Explain This is a question about solving radical equations and checking for extraneous solutions . The solving step is:

First, I want to get that tricky square root part all by itself on one side of the equation. So, I'll add sqrt(15 - 4x) to both sides of 2x - sqrt(15 - 4x) = 0. This makes it look like: 2x = sqrt(15 - 4x)
Now, to get rid of the square root sign, I can "undo" it by squaring both sides of the equation. But I have to be careful and square everything on both sides to keep things fair! (2x)^2 = (sqrt(15 - 4x))^2 This simplifies to: 4x^2 = 15 - 4x
Next, I want to move all the terms to one side so I can solve it like a regular quadratic equation (you know, those ax^2 + bx + c = 0 ones!). I'll add 4x to both sides and subtract 15 from both sides. 4x^2 + 4x - 15 = 0
Now, I need to find the x values that make this equation true. I can try to factor this equation! I'm looking for two numbers that multiply to 4 * -15 = -60 and add up to 4. Those numbers are 10 and -6. So I can rewrite the middle term: 4x^2 + 10x - 6x - 15 = 0 Then I group them: 2x(2x + 5) - 3(2x + 5) = 0 This gives me: (2x - 3)(2x + 5) = 0 This means either 2x - 3 = 0 or 2x + 5 = 0. Solving these: 2x = 3 so x = 3/2 2x = -5 so x = -5/2
Here's the super important part!

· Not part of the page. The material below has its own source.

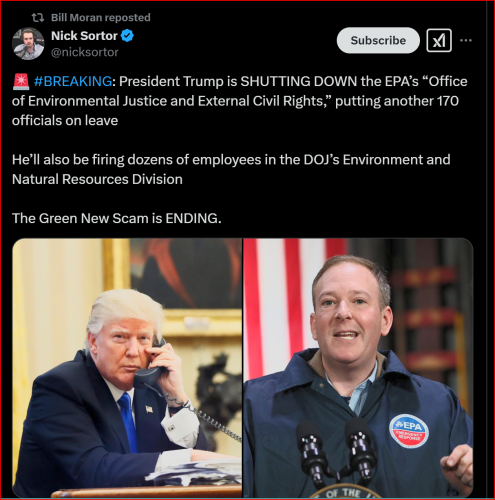Click the line 'The Green New Scam is ENDING.'

coord(117,218)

When you square both sides of an equation, sometimes you get "extra" answers that don't actually work in the original equation. So, I have to check both x = 3/2 and x = -5/2 in the first equation: 2x = sqrt(15 - 4x).
- Check x = 3/2: Left side: 2 * (3/2) = 3 Right side: sqrt(15 - 4 * (3/2)) = sqrt(15 - 6) = sqrt(9) = 3 Since 3 = 3, this answer works! So, x = 3/2 is a real solution.
- Check x = -5/2: Left side: 2 * (-5/2) = -5 Right side: sqrt(15 - 4 * (-5/2)) = sqrt(15 + 10) = sqrt(25) = 5 Since -5 is NOT equal to 5, this answer doesn't work! It's an "extraneous" solution.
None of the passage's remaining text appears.